• _Exercise brief_
Return, word for word, only the lines of the data below that lie between the line with "250x234 pixels." and the line with "Screen dimensions: 902x675", those two lines included.
[[ Input data, beginning ]]
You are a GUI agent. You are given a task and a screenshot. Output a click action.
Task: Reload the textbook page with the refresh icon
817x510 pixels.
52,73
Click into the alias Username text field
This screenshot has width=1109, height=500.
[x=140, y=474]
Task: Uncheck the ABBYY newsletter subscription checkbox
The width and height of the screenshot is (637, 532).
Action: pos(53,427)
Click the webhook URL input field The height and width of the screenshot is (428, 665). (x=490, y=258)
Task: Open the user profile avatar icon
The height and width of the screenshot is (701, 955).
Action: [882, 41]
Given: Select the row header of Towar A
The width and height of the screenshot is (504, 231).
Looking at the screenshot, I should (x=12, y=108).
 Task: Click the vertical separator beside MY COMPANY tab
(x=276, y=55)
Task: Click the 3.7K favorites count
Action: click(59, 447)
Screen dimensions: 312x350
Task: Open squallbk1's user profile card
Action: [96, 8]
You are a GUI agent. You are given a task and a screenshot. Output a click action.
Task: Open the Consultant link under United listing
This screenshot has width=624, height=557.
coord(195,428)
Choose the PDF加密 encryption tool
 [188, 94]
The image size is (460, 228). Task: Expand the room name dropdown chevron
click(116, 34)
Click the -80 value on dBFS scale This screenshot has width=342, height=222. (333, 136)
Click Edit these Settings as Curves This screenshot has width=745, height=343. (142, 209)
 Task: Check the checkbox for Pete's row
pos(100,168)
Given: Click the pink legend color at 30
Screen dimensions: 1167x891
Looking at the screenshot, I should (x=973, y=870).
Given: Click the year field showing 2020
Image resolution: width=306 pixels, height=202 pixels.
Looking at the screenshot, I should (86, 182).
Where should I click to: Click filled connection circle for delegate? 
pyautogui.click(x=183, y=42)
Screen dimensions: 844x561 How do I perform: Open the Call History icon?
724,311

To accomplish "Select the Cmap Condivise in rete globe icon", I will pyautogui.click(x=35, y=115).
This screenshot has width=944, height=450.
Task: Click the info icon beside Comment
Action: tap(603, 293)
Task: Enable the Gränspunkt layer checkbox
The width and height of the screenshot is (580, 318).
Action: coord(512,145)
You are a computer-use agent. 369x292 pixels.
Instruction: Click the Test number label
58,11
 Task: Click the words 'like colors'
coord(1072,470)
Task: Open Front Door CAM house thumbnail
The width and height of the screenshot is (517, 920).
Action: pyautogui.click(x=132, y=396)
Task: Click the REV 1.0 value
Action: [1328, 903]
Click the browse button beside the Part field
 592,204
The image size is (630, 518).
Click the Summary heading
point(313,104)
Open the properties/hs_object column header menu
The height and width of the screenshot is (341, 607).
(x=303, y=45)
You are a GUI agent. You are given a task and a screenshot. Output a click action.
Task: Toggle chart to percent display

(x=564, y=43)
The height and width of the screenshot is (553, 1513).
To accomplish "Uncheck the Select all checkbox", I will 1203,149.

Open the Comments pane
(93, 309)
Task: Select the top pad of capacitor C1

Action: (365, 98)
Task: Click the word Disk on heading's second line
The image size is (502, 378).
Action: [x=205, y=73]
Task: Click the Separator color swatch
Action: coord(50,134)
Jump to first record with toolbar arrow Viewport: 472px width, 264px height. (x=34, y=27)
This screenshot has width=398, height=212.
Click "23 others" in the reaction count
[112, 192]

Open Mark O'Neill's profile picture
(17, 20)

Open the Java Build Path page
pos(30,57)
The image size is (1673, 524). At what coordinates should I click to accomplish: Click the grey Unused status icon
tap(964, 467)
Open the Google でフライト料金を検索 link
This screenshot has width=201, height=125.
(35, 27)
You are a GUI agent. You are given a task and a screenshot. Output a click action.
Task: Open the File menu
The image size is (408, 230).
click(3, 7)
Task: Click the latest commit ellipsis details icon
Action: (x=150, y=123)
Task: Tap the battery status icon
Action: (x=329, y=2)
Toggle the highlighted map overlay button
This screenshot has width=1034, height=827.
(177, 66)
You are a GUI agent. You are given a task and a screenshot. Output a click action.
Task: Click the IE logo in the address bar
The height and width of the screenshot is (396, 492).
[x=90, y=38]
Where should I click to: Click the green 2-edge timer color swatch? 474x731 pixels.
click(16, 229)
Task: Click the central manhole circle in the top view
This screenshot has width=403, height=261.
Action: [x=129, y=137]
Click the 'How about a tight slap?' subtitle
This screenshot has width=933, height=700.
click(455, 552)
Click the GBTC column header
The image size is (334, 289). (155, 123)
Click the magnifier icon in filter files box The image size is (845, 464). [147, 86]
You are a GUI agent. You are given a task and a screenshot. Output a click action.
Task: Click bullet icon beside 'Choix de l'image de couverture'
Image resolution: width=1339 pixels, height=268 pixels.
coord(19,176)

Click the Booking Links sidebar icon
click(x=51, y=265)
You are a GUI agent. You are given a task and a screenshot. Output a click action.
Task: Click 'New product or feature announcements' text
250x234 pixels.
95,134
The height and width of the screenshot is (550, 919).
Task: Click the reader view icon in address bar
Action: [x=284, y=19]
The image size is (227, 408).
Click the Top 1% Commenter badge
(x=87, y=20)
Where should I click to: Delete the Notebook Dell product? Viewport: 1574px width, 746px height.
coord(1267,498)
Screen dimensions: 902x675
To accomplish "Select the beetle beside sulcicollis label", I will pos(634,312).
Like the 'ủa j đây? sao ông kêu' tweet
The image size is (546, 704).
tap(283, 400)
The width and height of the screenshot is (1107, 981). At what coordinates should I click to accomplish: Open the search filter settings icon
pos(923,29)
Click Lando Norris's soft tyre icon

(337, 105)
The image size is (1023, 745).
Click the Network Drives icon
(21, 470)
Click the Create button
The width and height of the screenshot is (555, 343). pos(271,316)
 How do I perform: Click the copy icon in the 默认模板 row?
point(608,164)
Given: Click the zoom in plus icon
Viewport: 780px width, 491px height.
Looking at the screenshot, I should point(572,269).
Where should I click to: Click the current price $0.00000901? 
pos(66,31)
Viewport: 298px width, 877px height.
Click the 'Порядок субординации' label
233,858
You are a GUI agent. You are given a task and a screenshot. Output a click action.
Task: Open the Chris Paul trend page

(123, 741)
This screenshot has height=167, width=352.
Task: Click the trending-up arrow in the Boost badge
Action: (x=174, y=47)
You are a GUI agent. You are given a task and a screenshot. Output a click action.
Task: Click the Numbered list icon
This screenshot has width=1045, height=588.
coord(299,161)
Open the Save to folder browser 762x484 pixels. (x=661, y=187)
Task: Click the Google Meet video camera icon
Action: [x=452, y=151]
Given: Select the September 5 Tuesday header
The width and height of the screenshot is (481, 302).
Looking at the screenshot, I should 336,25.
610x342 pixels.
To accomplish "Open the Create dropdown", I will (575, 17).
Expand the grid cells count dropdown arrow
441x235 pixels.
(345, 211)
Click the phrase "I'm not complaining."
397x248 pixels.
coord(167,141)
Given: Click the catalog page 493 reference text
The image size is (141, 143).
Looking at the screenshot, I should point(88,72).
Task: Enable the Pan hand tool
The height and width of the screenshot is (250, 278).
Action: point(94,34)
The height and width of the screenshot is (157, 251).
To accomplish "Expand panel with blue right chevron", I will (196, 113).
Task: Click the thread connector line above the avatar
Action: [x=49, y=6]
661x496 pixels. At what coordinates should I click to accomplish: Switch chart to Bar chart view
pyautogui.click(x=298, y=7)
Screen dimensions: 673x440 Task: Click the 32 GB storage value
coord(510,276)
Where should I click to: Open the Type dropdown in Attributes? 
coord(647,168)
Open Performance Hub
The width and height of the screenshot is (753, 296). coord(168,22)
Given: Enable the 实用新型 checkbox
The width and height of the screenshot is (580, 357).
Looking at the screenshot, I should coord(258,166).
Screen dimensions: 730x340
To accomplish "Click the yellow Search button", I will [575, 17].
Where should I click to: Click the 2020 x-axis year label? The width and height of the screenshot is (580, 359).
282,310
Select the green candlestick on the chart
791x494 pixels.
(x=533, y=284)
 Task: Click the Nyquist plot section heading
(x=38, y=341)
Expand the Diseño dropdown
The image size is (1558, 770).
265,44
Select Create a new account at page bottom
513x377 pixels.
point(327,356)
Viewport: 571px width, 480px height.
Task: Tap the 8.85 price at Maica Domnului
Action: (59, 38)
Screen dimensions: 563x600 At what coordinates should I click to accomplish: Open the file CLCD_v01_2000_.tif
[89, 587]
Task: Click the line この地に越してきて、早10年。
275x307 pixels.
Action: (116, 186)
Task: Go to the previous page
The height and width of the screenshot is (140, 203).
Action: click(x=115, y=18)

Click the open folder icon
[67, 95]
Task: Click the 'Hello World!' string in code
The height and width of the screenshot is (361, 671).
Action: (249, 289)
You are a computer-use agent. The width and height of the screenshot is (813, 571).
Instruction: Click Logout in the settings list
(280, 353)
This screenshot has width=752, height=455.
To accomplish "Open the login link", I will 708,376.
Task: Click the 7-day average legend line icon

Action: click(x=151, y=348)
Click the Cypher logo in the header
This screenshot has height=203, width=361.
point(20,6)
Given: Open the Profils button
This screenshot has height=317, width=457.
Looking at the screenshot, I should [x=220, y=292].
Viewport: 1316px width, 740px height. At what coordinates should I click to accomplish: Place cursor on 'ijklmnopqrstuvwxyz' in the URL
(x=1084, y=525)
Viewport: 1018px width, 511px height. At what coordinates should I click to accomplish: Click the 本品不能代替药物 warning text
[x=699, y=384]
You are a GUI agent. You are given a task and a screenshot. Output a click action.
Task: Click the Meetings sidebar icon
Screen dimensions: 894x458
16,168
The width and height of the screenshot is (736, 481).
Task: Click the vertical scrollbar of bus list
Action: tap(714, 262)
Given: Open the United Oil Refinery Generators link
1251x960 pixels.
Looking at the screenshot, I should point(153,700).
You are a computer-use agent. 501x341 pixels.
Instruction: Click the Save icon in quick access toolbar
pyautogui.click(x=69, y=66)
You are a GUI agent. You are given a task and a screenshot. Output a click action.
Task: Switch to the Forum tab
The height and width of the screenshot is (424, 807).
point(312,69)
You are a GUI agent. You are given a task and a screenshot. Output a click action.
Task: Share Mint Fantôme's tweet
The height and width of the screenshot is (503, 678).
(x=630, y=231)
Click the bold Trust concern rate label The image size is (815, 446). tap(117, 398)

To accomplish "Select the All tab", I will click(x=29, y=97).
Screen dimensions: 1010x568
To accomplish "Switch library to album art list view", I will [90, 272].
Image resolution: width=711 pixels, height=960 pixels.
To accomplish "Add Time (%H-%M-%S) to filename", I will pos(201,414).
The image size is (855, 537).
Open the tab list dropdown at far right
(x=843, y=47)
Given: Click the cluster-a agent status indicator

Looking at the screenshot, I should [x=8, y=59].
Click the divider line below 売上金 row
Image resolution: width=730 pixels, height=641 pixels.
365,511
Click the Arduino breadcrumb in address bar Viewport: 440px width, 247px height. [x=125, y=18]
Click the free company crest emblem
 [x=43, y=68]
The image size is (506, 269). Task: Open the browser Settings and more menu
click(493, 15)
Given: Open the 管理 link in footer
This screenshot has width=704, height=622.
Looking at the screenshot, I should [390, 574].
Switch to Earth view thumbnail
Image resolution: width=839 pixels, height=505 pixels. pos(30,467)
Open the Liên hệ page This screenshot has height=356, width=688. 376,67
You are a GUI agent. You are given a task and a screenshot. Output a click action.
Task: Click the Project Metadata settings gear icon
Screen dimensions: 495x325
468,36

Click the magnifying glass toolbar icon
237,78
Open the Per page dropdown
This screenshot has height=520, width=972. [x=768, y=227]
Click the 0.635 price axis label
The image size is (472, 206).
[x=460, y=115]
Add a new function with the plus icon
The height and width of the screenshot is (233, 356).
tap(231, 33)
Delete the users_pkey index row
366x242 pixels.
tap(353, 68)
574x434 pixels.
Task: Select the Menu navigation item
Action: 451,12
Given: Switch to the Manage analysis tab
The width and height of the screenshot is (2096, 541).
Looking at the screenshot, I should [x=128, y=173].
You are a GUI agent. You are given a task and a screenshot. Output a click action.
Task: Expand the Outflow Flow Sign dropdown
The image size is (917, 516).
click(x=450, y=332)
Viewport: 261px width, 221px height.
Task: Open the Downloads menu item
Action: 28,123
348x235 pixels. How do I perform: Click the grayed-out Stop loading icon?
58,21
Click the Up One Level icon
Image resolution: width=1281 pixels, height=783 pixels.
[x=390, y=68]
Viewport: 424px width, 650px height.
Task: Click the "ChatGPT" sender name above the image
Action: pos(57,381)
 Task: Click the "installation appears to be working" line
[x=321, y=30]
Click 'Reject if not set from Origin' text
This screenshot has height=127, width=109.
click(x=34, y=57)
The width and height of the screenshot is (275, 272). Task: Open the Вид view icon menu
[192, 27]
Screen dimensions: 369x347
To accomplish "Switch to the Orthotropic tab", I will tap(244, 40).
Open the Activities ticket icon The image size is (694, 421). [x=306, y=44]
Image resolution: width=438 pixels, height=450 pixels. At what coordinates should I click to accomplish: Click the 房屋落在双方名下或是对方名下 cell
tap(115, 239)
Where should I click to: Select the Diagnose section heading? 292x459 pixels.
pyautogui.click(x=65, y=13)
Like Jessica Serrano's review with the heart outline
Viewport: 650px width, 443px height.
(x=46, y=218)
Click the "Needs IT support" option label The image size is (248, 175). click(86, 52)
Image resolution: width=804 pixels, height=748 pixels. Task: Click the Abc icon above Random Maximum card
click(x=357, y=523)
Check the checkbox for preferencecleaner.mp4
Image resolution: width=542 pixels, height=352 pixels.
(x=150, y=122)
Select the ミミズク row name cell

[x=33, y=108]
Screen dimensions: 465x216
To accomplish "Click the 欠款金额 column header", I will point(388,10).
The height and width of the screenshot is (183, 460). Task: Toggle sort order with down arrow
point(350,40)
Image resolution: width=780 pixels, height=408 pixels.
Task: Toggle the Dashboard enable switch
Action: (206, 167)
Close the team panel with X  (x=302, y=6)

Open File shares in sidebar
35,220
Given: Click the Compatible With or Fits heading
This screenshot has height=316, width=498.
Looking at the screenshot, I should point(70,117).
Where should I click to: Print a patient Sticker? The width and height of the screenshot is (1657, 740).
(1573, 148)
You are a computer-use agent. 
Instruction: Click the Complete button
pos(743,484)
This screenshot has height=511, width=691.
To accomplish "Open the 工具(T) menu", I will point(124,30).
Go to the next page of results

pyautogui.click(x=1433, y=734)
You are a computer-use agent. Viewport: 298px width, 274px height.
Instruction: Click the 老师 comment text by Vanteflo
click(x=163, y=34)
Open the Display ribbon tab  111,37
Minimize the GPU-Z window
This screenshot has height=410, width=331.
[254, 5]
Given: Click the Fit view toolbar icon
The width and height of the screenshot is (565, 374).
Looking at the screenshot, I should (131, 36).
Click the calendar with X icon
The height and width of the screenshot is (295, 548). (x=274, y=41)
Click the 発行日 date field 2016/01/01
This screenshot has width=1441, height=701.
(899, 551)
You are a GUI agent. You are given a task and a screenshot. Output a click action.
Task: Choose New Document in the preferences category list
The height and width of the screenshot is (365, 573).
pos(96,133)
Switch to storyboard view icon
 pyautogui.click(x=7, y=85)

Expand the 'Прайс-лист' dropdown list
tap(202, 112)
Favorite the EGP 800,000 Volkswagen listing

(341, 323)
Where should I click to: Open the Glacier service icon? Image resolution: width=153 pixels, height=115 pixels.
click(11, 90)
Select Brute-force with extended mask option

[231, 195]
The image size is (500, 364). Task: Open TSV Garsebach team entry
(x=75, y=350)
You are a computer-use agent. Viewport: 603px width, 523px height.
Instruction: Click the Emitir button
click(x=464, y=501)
[[ Input data, end ]]
• _Answer area_
250x234 pixels.
95,134
The height and width of the screenshot is (550, 919).
Task: Click the reader view icon in address bar
Action: [x=284, y=19]
The image size is (227, 408).
Click the Top 1% Commenter badge
(x=87, y=20)
Where should I click to: Delete the Notebook Dell product? Viewport: 1574px width, 746px height.
coord(1267,498)
Screen dimensions: 902x675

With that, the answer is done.